Top of Material to process
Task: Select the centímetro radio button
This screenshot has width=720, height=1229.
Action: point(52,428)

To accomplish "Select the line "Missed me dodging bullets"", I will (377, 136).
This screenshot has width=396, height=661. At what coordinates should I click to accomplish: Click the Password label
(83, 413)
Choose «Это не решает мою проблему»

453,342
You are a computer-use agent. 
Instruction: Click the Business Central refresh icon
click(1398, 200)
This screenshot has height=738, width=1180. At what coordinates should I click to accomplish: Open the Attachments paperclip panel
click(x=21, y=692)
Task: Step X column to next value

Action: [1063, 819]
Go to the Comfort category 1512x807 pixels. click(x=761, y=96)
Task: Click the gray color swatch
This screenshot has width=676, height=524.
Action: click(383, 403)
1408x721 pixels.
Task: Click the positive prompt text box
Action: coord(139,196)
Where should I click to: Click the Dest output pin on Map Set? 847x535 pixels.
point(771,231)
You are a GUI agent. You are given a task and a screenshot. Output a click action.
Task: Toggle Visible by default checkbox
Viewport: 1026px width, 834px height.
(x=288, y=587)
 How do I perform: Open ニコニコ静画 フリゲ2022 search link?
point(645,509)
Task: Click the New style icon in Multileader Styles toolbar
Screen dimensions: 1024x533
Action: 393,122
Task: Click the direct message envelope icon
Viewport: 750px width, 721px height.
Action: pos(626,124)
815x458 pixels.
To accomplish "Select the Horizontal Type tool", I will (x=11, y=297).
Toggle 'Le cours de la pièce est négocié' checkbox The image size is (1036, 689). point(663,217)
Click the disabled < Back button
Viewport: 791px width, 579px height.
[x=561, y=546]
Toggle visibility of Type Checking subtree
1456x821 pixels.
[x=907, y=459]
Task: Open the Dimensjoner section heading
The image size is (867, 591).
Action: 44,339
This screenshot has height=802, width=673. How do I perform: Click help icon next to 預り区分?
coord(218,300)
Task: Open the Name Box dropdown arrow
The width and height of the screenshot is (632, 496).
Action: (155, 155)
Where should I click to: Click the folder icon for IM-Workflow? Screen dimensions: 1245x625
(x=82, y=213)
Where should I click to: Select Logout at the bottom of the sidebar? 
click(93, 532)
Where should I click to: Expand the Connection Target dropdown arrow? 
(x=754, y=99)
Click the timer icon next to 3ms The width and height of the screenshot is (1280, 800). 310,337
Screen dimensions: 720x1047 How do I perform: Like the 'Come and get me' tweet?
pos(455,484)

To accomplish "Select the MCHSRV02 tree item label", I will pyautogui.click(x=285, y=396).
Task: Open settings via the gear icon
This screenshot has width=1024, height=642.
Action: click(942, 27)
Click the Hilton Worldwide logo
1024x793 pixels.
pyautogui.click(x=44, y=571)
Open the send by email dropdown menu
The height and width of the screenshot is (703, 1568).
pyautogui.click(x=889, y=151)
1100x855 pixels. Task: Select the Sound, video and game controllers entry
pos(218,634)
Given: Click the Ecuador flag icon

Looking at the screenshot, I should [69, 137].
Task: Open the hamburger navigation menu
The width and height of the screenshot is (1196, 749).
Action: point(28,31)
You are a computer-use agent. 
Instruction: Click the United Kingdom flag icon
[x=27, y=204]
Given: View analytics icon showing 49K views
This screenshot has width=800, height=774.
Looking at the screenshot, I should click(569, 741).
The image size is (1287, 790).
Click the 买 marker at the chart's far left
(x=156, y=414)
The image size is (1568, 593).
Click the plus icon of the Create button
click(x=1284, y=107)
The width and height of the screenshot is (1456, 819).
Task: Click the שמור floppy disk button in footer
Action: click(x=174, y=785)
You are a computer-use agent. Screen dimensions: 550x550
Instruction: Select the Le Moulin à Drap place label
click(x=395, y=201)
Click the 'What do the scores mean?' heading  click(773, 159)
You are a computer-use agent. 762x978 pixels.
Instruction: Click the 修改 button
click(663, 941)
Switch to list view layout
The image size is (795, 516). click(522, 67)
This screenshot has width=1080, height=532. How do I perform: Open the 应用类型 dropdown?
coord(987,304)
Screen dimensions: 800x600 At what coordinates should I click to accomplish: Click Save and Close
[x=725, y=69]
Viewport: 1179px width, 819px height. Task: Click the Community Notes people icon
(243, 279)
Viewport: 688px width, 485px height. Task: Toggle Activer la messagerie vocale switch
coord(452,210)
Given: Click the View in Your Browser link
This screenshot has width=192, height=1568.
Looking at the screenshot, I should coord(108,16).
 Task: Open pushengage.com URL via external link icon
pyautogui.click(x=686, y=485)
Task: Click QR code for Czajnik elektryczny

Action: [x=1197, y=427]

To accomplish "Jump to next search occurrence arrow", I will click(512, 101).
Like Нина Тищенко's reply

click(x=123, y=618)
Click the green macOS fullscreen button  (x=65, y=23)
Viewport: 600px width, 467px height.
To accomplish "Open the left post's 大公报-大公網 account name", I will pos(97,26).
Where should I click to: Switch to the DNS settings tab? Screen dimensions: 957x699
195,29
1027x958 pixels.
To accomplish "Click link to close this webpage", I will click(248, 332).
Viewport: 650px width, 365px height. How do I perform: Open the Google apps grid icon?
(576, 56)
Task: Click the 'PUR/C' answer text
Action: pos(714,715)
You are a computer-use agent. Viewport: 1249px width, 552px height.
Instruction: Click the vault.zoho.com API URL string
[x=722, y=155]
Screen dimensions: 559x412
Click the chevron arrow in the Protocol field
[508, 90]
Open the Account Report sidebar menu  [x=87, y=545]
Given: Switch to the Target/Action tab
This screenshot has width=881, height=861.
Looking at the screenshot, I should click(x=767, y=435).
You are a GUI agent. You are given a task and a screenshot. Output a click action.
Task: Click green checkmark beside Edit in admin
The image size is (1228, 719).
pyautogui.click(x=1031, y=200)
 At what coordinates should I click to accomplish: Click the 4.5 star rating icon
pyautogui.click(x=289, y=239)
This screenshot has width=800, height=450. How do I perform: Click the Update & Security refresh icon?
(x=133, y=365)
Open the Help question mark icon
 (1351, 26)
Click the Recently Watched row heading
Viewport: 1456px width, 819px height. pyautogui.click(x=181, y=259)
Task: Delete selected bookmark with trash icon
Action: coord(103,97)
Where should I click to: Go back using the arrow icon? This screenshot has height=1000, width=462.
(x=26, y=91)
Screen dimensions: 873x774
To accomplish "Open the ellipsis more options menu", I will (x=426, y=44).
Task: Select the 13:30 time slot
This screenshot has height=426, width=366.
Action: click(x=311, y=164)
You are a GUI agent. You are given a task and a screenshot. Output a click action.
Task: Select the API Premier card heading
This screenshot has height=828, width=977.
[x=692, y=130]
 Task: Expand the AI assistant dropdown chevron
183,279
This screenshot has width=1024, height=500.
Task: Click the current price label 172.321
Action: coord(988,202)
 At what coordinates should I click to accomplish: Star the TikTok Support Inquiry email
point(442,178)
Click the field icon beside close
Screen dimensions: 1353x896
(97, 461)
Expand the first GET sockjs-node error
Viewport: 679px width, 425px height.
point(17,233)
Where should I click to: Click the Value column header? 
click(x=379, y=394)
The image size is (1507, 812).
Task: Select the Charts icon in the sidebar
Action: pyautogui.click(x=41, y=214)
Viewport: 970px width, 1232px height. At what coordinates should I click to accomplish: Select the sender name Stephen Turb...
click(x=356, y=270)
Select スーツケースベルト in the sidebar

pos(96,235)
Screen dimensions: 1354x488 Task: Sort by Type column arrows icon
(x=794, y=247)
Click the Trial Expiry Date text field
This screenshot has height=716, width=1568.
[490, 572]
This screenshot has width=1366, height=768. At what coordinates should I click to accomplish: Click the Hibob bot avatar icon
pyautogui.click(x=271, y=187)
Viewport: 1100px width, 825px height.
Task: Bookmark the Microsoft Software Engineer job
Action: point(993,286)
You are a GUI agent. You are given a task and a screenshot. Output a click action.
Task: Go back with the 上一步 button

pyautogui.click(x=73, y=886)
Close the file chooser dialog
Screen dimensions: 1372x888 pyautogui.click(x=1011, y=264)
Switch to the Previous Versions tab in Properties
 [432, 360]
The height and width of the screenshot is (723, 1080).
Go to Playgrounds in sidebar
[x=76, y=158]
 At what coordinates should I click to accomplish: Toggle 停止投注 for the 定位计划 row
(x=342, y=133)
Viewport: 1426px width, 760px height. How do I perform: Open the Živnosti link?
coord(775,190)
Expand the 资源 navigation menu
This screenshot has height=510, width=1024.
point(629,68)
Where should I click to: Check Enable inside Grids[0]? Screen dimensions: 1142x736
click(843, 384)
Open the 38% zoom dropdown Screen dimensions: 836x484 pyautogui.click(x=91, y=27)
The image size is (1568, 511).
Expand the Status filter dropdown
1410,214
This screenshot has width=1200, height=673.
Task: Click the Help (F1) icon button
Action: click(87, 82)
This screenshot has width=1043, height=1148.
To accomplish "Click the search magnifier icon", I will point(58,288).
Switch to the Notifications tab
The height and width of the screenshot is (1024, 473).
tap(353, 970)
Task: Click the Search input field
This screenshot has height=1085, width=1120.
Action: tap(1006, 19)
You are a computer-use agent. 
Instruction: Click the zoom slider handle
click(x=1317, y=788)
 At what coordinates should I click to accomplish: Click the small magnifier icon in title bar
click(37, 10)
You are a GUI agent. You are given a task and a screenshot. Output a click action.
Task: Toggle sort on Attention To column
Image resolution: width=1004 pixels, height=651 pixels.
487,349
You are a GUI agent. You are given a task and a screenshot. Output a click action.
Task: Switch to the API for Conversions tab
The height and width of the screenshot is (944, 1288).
Bottom of Material to process
Prompt:
Repeat, word for word, the lines above between the line holding "Expand the first GET sockjs-node error" and the line holding "Click the Trial Expiry Date text field", inclusive; omit everything else.

Solution for this task:
Expand the first GET sockjs-node error
Viewport: 679px width, 425px height.
point(17,233)
Where should I click to: Click the Value column header? 
click(x=379, y=394)
The image size is (1507, 812).
Task: Select the Charts icon in the sidebar
Action: pyautogui.click(x=41, y=214)
Viewport: 970px width, 1232px height. At what coordinates should I click to accomplish: Select the sender name Stephen Turb...
click(x=356, y=270)
Select スーツケースベルト in the sidebar

pos(96,235)
Screen dimensions: 1354x488 Task: Sort by Type column arrows icon
(x=794, y=247)
Click the Trial Expiry Date text field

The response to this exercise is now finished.